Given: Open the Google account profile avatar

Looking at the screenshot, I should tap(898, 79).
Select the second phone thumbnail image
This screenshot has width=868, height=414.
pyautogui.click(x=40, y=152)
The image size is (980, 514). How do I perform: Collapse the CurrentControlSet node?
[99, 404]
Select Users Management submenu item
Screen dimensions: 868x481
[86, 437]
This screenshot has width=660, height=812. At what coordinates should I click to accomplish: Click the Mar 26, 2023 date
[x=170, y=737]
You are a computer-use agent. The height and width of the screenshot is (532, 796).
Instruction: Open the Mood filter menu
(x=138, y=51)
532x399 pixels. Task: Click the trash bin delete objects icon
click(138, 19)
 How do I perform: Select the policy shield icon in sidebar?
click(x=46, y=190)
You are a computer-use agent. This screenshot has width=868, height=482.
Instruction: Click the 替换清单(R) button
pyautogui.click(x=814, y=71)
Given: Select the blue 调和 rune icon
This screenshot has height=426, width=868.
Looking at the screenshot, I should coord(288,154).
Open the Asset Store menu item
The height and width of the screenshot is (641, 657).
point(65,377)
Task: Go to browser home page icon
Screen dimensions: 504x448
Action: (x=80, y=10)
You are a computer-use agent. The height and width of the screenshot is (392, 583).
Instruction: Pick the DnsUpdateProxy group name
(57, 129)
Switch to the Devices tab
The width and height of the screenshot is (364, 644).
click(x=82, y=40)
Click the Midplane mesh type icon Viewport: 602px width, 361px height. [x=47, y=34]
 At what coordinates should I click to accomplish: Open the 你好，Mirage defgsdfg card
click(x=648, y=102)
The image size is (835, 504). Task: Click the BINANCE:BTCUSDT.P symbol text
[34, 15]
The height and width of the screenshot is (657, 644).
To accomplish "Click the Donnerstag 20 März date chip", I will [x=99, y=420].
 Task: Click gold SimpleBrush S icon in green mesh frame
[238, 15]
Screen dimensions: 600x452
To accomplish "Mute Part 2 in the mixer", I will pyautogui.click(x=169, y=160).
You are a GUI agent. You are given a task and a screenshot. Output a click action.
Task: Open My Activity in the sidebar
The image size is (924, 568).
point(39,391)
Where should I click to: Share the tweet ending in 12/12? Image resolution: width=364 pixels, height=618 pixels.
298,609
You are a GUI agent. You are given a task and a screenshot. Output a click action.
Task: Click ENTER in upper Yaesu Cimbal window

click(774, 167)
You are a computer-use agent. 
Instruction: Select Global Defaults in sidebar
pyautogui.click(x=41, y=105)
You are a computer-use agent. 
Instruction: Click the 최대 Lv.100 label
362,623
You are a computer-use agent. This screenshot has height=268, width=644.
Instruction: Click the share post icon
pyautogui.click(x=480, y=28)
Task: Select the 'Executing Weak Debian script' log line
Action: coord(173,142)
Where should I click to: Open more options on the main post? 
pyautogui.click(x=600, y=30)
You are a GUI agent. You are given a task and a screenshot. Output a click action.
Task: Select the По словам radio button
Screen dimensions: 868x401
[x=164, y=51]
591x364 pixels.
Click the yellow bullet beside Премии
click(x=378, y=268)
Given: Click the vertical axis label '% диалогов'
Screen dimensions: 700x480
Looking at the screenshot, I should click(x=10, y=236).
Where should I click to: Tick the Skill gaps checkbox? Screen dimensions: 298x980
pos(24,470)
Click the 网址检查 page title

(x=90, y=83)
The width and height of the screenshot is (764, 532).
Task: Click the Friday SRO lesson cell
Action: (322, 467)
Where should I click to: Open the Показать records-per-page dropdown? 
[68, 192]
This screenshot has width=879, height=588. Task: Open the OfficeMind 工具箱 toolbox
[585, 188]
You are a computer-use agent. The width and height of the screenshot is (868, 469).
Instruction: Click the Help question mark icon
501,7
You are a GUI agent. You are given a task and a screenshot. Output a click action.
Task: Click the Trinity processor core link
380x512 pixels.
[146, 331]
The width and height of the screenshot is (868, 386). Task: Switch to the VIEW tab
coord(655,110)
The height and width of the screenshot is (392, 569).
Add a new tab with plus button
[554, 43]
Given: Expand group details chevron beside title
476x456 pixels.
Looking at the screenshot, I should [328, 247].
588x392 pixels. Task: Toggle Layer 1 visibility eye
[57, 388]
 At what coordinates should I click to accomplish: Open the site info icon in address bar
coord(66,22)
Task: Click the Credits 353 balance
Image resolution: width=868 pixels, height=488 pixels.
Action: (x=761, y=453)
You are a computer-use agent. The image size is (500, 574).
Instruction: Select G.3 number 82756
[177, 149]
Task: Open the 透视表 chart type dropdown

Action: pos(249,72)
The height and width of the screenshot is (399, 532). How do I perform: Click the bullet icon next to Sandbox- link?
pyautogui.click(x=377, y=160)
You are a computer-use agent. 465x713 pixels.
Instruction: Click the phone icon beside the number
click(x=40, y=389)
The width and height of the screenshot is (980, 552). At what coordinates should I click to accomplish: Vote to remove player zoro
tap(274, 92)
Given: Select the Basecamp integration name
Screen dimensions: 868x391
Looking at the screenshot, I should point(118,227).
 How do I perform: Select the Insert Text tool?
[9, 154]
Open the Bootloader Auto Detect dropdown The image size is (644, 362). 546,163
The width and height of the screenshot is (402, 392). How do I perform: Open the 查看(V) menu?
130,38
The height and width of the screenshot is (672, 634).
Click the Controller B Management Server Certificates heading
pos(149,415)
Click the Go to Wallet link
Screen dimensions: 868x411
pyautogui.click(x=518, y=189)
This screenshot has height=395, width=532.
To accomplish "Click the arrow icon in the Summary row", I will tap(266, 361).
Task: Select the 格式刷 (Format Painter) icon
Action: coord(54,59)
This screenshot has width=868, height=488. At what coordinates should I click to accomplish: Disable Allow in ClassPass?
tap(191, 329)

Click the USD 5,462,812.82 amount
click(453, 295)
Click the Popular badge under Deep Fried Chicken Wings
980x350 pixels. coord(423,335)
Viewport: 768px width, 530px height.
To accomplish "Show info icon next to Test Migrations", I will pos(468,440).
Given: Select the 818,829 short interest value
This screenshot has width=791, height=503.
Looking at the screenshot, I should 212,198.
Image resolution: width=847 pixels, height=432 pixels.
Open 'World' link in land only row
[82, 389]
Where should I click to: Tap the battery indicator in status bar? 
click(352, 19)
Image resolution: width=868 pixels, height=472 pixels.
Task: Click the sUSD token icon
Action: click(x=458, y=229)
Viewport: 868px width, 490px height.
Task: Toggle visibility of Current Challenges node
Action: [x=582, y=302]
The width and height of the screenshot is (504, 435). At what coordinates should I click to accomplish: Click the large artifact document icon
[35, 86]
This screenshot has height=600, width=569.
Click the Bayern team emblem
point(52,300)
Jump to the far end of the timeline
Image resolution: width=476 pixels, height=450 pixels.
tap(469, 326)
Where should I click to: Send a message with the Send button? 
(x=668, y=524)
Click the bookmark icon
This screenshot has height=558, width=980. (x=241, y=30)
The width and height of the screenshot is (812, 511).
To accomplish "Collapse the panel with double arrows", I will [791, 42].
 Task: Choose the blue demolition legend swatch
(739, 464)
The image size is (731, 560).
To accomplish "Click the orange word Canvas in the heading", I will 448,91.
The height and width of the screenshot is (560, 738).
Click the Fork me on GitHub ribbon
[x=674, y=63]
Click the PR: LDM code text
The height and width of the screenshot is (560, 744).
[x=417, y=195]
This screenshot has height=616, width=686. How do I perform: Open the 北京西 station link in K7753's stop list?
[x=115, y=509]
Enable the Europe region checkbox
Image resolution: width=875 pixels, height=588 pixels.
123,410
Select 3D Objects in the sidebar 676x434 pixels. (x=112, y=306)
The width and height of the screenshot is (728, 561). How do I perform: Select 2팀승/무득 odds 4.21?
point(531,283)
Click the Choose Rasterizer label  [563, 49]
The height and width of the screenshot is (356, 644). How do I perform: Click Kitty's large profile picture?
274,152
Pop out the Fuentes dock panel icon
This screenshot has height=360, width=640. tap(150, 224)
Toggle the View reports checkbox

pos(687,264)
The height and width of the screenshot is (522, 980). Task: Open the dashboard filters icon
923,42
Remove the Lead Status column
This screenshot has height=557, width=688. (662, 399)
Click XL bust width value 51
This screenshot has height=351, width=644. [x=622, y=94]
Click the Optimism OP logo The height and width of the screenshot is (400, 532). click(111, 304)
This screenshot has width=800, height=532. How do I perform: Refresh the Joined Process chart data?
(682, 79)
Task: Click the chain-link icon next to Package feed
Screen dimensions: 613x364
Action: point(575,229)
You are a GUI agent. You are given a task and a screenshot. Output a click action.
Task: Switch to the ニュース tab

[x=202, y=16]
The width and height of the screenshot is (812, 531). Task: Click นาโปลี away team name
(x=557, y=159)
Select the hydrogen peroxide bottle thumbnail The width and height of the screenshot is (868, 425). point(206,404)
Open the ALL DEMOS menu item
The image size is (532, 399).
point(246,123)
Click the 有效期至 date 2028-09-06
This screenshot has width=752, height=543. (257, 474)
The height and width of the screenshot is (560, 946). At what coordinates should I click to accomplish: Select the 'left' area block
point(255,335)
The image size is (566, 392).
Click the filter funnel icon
.....
■ Requirement:
Echo back the lines starting with the line that contains "The height and width of the screenshot is (657, 644)." and going through the line that contains "will pyautogui.click(x=169, y=160).", copied with no changes.

■ Task answer:
The height and width of the screenshot is (657, 644).
To accomplish "Click the Donnerstag 20 März date chip", I will [x=99, y=420].
 Task: Click gold SimpleBrush S icon in green mesh frame
[238, 15]
Screen dimensions: 600x452
To accomplish "Mute Part 2 in the mixer", I will pyautogui.click(x=169, y=160).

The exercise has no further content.